“World Community and World Government,” by Reinhold Niebuhr
Another petition has gone to the president, signed by a thousand distinguished people, asking our government to take the initiative in calling a constitutional convention for the creation of a world government. There were not many Christian leaders among the signatories to this petition, which gives one reason to hope that the Christian churches of America are beginning to realize that there is a difference between secular utopianism and the imperatives of the Christian gospel.
A Christian knows, or ought to know, that an adequate Christian political ethic is not established merely by conceiving the most ideal possible solution for a political problem. He must, in all humility, deal with the realities of human nature, as well as the ideal possibilities. He must know that the intransigent elements in every historic situation are derived not merely from the sin of Russia or some other nation, or from the stupidity of statesmen, but from the difficulty which all of us find in conforming our actions to our highest ideals. It is very difficult to establish peaceful and just human communities, because the collective behavior of mankind is even more egoistic than individual behavior; our job is therefore to establish a tolerable community within the limits set by man’s recalcitrance.

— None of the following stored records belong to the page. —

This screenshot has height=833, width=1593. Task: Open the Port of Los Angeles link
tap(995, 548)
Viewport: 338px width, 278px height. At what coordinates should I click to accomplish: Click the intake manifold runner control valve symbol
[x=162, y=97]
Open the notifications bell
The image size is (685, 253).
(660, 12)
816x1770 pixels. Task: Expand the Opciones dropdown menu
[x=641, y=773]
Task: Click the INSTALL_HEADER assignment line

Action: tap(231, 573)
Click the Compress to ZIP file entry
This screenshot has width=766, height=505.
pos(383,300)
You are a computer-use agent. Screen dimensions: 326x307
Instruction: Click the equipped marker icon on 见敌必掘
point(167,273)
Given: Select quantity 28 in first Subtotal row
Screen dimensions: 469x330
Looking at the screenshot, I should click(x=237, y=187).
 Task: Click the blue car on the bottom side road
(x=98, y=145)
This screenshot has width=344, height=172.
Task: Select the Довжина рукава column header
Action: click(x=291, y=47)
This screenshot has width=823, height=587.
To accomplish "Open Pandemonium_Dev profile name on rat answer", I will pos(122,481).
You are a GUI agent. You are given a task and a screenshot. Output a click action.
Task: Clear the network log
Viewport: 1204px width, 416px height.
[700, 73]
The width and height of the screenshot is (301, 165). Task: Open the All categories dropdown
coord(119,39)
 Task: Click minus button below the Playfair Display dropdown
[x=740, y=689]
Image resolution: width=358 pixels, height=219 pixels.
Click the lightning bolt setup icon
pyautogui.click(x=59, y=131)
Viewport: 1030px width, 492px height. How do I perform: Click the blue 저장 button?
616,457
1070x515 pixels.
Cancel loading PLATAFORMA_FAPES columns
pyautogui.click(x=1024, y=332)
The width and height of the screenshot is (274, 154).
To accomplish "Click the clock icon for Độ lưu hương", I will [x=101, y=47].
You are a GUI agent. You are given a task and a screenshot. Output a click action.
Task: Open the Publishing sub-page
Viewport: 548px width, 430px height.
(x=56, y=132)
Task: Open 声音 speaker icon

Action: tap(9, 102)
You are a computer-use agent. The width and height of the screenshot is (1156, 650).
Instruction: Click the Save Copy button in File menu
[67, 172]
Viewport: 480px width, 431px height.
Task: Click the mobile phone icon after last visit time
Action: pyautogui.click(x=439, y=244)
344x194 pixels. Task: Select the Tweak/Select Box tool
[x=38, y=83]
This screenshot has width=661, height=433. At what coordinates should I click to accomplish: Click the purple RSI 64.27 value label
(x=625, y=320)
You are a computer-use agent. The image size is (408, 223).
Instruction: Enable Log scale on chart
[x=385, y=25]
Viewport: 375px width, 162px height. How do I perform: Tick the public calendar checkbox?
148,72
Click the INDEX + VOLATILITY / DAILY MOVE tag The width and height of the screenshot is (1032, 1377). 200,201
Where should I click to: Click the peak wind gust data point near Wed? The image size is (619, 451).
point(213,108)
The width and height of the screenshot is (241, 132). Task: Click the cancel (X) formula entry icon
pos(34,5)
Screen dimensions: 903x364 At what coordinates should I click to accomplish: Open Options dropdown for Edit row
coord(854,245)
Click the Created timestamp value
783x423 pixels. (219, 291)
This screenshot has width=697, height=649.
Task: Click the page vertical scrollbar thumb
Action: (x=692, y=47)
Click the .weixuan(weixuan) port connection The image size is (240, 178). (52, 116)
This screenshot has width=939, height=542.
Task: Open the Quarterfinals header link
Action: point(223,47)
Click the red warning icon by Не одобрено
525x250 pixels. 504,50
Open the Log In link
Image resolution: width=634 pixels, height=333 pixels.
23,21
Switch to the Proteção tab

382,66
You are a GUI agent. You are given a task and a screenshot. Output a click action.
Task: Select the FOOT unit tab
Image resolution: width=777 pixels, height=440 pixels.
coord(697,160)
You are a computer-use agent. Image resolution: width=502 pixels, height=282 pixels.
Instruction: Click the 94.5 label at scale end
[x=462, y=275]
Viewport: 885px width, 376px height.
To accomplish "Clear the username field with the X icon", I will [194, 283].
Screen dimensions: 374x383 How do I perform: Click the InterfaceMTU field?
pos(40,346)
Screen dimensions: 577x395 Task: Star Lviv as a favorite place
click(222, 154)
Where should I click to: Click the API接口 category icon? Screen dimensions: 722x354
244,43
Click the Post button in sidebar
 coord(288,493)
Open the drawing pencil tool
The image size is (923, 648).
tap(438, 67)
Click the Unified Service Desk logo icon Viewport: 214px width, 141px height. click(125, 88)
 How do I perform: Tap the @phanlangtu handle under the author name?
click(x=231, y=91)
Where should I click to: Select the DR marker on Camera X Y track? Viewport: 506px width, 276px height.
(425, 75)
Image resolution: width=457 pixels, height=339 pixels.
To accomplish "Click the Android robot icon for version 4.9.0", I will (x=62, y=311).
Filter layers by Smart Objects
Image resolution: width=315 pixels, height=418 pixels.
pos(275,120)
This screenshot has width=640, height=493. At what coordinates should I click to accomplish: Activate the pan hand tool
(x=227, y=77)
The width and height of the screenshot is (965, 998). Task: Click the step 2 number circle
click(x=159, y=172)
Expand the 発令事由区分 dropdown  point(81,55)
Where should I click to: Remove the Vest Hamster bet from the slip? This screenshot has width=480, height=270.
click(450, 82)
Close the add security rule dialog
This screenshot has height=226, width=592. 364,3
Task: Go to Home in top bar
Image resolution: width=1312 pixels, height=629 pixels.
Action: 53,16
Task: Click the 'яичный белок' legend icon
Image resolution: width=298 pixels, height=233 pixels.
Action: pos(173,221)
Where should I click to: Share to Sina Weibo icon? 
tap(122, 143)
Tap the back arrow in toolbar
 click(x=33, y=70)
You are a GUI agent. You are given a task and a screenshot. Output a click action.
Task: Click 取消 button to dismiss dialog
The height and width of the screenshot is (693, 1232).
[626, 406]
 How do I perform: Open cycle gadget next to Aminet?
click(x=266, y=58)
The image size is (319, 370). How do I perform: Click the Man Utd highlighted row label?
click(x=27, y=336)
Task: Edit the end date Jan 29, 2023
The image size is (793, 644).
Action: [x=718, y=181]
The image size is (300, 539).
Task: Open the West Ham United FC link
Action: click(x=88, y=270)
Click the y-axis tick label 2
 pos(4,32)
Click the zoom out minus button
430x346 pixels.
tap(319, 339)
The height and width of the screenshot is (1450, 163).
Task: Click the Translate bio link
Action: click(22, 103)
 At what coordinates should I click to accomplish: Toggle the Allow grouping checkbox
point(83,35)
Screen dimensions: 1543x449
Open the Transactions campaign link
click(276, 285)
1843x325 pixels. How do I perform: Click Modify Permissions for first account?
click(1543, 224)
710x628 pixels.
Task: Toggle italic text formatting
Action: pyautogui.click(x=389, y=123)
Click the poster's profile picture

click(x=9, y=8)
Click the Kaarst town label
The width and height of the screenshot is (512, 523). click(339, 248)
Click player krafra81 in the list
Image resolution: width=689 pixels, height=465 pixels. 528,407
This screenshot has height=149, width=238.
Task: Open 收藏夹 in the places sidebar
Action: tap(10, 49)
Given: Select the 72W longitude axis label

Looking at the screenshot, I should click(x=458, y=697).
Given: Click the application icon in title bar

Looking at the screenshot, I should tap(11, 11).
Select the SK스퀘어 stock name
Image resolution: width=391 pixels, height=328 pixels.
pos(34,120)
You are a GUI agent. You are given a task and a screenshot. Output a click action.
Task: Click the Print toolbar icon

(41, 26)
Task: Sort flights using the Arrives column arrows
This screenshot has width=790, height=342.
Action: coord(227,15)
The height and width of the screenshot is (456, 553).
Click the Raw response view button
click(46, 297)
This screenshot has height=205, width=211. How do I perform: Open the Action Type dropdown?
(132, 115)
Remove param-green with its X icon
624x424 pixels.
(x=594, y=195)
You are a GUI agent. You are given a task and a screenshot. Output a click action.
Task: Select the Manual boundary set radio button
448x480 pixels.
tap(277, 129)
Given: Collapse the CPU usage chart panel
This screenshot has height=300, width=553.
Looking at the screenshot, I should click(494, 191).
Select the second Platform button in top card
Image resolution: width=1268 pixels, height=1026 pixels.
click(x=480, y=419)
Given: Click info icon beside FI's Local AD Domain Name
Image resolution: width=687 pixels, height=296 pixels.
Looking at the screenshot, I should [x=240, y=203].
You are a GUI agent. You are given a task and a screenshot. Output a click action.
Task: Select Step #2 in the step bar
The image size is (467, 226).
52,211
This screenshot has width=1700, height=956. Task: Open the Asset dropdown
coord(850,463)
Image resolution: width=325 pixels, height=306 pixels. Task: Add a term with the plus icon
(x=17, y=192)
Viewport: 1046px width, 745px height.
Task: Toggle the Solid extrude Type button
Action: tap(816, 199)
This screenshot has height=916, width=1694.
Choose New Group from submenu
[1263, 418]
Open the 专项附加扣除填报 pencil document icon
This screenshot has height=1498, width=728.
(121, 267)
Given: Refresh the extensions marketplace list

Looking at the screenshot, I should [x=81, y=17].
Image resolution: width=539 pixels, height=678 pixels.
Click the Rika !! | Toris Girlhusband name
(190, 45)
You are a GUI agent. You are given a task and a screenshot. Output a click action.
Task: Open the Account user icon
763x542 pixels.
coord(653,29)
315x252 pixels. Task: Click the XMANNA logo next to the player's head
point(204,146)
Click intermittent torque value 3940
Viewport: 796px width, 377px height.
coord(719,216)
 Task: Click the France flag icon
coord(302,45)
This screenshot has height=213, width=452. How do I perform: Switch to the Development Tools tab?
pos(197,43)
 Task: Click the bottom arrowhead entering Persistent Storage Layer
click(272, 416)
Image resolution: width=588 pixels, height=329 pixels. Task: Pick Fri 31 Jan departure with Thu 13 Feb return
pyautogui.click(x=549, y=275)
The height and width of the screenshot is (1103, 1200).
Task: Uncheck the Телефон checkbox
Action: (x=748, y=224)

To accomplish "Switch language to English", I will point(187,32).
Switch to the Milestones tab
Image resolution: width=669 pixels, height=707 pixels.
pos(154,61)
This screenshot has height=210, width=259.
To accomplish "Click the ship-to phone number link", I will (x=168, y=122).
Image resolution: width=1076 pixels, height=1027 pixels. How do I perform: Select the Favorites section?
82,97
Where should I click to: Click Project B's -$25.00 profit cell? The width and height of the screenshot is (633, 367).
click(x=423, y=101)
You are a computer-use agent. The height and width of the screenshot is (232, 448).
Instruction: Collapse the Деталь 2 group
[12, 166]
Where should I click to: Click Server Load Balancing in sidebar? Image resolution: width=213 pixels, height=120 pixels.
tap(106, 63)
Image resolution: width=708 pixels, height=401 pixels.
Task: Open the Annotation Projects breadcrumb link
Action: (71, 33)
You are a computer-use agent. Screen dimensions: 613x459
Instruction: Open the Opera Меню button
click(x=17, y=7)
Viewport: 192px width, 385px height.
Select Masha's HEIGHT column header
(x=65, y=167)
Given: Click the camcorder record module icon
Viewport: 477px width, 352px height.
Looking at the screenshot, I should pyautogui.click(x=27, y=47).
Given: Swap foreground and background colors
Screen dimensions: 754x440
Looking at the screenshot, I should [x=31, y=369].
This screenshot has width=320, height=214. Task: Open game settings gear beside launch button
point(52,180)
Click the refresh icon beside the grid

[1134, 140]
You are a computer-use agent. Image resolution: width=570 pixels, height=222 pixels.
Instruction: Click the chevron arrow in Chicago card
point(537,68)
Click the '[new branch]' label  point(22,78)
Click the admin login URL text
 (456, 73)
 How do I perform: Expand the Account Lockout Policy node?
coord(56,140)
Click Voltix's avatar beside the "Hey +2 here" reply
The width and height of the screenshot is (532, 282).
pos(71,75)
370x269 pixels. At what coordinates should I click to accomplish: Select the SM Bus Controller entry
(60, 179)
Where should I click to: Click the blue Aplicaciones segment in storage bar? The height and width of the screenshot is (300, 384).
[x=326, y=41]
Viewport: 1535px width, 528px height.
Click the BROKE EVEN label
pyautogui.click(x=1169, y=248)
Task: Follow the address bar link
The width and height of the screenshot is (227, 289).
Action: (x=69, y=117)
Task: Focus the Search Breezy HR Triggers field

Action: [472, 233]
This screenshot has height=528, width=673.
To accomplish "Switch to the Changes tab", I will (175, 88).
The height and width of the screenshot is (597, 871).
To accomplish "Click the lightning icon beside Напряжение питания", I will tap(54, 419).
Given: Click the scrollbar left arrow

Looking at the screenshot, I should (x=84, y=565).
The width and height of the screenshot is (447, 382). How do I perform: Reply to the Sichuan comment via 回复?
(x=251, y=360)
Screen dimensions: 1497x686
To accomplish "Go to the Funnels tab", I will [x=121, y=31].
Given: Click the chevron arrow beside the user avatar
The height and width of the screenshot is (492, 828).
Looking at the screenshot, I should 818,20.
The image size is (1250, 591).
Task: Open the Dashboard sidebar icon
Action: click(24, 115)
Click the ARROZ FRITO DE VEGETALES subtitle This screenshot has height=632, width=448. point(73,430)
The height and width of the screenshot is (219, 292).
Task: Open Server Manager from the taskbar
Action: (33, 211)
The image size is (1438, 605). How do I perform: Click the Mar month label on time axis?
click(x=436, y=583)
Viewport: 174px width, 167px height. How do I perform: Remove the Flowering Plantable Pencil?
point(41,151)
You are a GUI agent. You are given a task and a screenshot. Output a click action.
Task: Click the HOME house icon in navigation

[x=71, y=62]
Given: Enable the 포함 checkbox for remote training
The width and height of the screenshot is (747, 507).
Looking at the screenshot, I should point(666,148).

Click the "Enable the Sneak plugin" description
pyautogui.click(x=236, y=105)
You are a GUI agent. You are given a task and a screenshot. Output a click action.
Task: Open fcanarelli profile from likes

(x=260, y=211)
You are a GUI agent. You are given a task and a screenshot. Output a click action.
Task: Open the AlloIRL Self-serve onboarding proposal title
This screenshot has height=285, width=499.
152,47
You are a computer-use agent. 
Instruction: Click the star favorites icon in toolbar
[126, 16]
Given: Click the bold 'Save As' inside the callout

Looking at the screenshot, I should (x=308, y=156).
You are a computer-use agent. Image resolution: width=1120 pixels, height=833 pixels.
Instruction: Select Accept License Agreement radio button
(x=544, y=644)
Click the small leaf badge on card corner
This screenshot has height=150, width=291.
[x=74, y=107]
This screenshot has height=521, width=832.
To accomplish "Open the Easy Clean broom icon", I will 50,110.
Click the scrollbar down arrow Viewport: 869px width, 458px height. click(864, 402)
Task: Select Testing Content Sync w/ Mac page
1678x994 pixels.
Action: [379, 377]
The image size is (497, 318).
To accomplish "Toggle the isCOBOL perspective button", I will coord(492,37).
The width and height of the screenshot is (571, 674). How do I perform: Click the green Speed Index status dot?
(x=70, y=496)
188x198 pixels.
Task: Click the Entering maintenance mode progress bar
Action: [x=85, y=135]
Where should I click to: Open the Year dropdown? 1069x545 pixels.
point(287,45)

The problem of international relations in the present day is that we have minimal bases for an international community and we must extend them; but we cannot create a world government without more communal bases than we now possess. Our modern Utopians are under the illusion that governments create community. The fact is that governments presuppose community and in turn perfect it; but they cannot create it. Communities are created by more organic processes than the fiat of a constitution. They rest upon mutual trust and other forces of cohesion. National communities possess various forces of cohesion such as a common language and culture, common traditions and common concepts of law and morals. The international community lacks all these forms of cohesion. It has only a certain degree of mutual economic dependence, a certain measure of religious and moral sense of obligation transcending the national loyalty; and finally the fear of mutual destruction. This third element has been strengthened immeasurably by the prospects of atomic warfare and has encouraged the hope of some people that we might be able to scare each other into the acceptance of a universal sovereignty. But there is no record of nations coalescing because they feared each other; though some have arrived at a wider partnership because they feared a common foe.
Our immediate situation is that only minimal forms of mutual trust exist between the nations and that there is a particularly deep chasm between Russia and the West. There is no possibility of purely constitutional instruments bridging that chasm if quite a number of other, more provisional bridges are not thrown across it first. Even the proposed abolition of the veto provision in the present charter might do more harm than good. Lest we be tempted to think that only Russia stands in the way of the abolition of the veto, we would do well to remember that the United Nations charter would never have passed the Senate if the veto provision had not been written into it.
What makes American proposals for ideal constitutional solutions particularly vexatious is that we present them to the world even while we prove in our day-to-day policies that we are only beginners in the lessons of international mutuality. We are for world government until it is decided that its headquarters are to be near our ancestral home. We are for world government, but we think the British loan agreement is too generous, proving thereby how little we understand the problems of a very wealthy nation’s relation to an impoverished world.
We demand a complete abridgement of national sovereignty in one moment and in the next we are not certain that our economic power ought to be at least slightly abridged by various types of international accord. Failing to do our full part in establishing the minimal conditions for an international community, we tend to salve our uneasy conscience by presenting the world with an ideal constitutional solution for its problems. It is as if an errant husband, finding difficulty in working out the day-to-day conditions of happy marital life, beguiled his leisure by writing a book on The Ideal Marriage.
This kind of idealism will not do. It is not Christian idealism. Sentimentality never is. Let us strive to fulfill our obligations in the international community more imaginatively as they arise. Let us not forget the starving while we are feasting. We may then in time create the conditions for better constitutional solutions. The future is indeed perilous and it may be natural to try to find some absolute guarantee against another world war. But the peace of the international community is not secured by the logic of constitutional authority, even as no logic of law can maintain the peace of a national community, if more potent factors make for conflict. If we understand this we may give ourselves to our daily responsibilities with the greater devotion.